Question

Writing the Partial Fraction Decomposition. Write the partial fraction decomposition of the rational expression. Check your result algebraically.$$\frac{5}{x^{2}+x-6}$$

Answer

**step1** Understanding the problem statement

The problem asks for the partial fraction decomposition of the rational expression $$\frac{5}{x^{2}+x-6}$$.

**step2** Assessing the required mathematical concepts

Partial fraction decomposition is a mathematical technique used to express a given rational function as a sum of simpler fractions. This process typically involves several advanced algebraic concepts, including:
1. Factoring polynomials, specifically quadratic expressions like $$x^2+x-6$$.
2. Setting up algebraic equations involving unknown coefficients (variables like A and B).
3. Solving systems of linear equations to find the values of these unknown coefficients.
For instance, the denominator $$x^2+x-6$$ factors into $$(x+3)(x-2)$$. The decomposition would then be set up as $$\frac{A}{x+3} + \frac{B}{x-2}$$, which requires solving for A and B.

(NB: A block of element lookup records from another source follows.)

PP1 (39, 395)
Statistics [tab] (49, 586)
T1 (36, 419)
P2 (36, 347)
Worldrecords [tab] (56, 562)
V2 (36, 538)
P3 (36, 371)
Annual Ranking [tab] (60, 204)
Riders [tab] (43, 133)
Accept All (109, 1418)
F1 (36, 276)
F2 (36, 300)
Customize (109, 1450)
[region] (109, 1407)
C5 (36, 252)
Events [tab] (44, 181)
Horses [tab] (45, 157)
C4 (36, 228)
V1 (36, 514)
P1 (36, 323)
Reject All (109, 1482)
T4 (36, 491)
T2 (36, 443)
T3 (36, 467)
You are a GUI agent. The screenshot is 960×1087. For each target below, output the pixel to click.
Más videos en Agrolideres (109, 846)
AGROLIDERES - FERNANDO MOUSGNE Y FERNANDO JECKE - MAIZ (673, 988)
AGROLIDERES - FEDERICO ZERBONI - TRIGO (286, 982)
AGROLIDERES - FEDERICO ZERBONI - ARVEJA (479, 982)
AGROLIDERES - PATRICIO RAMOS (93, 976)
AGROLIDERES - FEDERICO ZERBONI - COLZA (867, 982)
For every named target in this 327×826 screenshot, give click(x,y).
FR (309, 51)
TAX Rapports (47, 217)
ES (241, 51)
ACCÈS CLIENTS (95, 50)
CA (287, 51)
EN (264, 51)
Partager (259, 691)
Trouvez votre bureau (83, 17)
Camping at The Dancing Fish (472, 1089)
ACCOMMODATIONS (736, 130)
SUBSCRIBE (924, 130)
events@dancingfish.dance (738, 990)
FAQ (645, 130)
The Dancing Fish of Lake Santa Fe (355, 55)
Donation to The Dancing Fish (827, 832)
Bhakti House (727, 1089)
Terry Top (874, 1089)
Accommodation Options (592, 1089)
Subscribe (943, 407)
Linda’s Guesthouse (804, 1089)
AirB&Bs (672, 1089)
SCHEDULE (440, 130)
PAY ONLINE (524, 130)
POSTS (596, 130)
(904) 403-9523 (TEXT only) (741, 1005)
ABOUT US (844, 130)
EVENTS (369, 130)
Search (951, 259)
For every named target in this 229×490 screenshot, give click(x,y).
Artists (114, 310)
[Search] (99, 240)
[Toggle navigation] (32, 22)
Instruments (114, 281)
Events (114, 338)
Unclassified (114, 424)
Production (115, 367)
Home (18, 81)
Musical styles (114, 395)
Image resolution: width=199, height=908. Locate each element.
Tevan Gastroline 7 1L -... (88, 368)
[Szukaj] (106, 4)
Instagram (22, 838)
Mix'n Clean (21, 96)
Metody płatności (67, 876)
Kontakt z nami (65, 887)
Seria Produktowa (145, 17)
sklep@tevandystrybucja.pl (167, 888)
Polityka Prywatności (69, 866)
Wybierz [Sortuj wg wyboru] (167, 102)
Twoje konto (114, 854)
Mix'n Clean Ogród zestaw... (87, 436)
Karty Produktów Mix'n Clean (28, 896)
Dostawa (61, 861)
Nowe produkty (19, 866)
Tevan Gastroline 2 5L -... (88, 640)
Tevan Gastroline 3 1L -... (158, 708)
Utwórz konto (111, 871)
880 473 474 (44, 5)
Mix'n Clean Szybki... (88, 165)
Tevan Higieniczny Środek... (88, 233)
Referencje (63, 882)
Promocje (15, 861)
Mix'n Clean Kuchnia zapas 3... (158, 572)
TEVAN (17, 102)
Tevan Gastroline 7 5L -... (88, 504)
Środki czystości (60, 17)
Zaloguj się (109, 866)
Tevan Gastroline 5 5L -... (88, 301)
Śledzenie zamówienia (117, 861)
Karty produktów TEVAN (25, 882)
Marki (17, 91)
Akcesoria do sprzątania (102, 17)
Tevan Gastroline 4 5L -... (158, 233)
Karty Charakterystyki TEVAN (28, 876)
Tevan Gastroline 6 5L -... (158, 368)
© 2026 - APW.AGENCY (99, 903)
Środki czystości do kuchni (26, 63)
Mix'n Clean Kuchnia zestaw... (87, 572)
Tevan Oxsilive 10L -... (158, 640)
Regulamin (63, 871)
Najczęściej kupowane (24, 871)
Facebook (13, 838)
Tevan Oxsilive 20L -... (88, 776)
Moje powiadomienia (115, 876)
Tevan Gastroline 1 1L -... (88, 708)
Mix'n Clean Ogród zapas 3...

**step3** Comparing problem requirements with K-5 Common Core standards

The provided guidelines specifically instruct that the solution must adhere to Common Core standards from grade K to grade 5. The mathematics curriculum for these grades focuses on foundational concepts such as:
* Number sense and place value (e.g., understanding that in the number 23,010, the ten-thousands place is 2, the thousands place is 3, the hundreds place is 0, the tens place is 1, and the ones place is 0).
* Basic arithmetic operations (addition, subtraction, multiplication, and division) with whole numbers, fractions, and decimals.
* Simple geometric shapes and measurements.
* Basic data representation.
These standards do not include advanced algebraic topics like factoring quadratic polynomials, working with rational expressions, solving systems of linear equations, or the concept of partial fraction decomposition. Furthermore, the instruction to "avoid using algebraic equations to solve problems" and "avoiding using unknown variable to solve the problem if not necessary" directly conflicts with the methods inherently required for partial fraction decomposition.

**step4** Conclusion regarding feasibility within given constraints

Given the significant discrepancy between the mathematical knowledge required to perform partial fraction decomposition and the strict limitation to use only elementary school level (K-5 Common Core) methods, it is not possible to provide a step-by-step solution for this problem while adhering to all specified constraints. The problem itself falls under higher-level mathematics (typically high school algebra or college pre-calculus/calculus) and cannot be solved using K-5 mathematical principles.